• _Data for review_:
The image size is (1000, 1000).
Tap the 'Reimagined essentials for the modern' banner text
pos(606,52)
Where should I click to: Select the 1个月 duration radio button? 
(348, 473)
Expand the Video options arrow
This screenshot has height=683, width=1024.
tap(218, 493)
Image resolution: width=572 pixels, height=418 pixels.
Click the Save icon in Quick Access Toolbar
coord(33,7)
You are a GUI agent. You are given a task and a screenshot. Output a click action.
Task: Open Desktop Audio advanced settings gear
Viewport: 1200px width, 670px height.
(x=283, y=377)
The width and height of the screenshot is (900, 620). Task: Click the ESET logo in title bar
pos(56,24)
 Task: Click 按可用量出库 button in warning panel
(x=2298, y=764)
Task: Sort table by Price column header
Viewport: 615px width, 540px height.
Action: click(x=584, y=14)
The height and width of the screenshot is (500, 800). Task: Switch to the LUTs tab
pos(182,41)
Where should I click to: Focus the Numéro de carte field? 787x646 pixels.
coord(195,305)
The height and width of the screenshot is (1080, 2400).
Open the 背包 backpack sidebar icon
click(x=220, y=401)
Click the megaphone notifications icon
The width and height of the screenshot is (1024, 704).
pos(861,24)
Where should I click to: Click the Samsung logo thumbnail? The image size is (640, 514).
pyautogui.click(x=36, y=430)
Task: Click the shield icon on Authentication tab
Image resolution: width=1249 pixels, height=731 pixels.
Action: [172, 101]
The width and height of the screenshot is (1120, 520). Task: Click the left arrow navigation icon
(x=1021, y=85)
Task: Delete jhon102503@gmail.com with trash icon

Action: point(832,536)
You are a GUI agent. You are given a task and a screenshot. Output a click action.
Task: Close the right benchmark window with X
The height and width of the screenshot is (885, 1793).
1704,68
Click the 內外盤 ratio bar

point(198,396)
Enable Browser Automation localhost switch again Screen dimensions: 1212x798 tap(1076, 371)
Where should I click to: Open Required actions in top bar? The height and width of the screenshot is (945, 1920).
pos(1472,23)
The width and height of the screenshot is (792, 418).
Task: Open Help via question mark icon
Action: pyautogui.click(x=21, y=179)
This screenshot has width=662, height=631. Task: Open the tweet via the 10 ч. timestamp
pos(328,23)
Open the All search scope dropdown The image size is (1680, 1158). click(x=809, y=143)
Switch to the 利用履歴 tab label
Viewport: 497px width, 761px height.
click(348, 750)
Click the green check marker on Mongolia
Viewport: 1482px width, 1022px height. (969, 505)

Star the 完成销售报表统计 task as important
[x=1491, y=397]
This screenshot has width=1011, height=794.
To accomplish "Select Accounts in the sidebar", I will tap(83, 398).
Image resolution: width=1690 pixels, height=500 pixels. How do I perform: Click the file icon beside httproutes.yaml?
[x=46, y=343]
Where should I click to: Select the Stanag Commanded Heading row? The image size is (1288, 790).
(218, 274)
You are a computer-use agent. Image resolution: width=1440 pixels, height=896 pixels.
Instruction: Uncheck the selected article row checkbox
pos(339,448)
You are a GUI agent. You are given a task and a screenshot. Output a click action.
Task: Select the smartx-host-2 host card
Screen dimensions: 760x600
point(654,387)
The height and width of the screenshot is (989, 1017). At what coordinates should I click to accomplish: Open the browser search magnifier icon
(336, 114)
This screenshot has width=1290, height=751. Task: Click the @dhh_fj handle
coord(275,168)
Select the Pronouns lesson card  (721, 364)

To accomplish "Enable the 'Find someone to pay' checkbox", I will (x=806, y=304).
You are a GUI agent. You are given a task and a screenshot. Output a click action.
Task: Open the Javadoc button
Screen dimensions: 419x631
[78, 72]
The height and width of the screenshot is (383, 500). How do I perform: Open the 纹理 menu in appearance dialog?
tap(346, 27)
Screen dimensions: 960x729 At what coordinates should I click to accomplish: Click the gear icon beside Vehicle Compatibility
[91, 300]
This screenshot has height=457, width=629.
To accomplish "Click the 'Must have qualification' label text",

• _What is needed_: Word for word, restate the listing above from its first line to the line with "Enable Browser Automation", keeping both.

• _Task solution_:
The image size is (1000, 1000).
Tap the 'Reimagined essentials for the modern' banner text
pos(606,52)
Where should I click to: Select the 1个月 duration radio button? 
(348, 473)
Expand the Video options arrow
This screenshot has height=683, width=1024.
tap(218, 493)
Image resolution: width=572 pixels, height=418 pixels.
Click the Save icon in Quick Access Toolbar
coord(33,7)
You are a GUI agent. You are given a task and a screenshot. Output a click action.
Task: Open Desktop Audio advanced settings gear
Viewport: 1200px width, 670px height.
(x=283, y=377)
The width and height of the screenshot is (900, 620). Task: Click the ESET logo in title bar
pos(56,24)
 Task: Click 按可用量出库 button in warning panel
(x=2298, y=764)
Task: Sort table by Price column header
Viewport: 615px width, 540px height.
Action: click(x=584, y=14)
The height and width of the screenshot is (500, 800). Task: Switch to the LUTs tab
pos(182,41)
Where should I click to: Focus the Numéro de carte field? 787x646 pixels.
coord(195,305)
The height and width of the screenshot is (1080, 2400).
Open the 背包 backpack sidebar icon
click(x=220, y=401)
Click the megaphone notifications icon
The width and height of the screenshot is (1024, 704).
pos(861,24)
Where should I click to: Click the Samsung logo thumbnail? The image size is (640, 514).
pyautogui.click(x=36, y=430)
Task: Click the shield icon on Authentication tab
Image resolution: width=1249 pixels, height=731 pixels.
Action: [172, 101]
The width and height of the screenshot is (1120, 520). Task: Click the left arrow navigation icon
(x=1021, y=85)
Task: Delete jhon102503@gmail.com with trash icon

Action: point(832,536)
You are a GUI agent. You are given a task and a screenshot. Output a click action.
Task: Close the right benchmark window with X
The height and width of the screenshot is (885, 1793).
1704,68
Click the 內外盤 ratio bar

point(198,396)
Enable Browser Automation localhost switch again Screen dimensions: 1212x798 tap(1076, 371)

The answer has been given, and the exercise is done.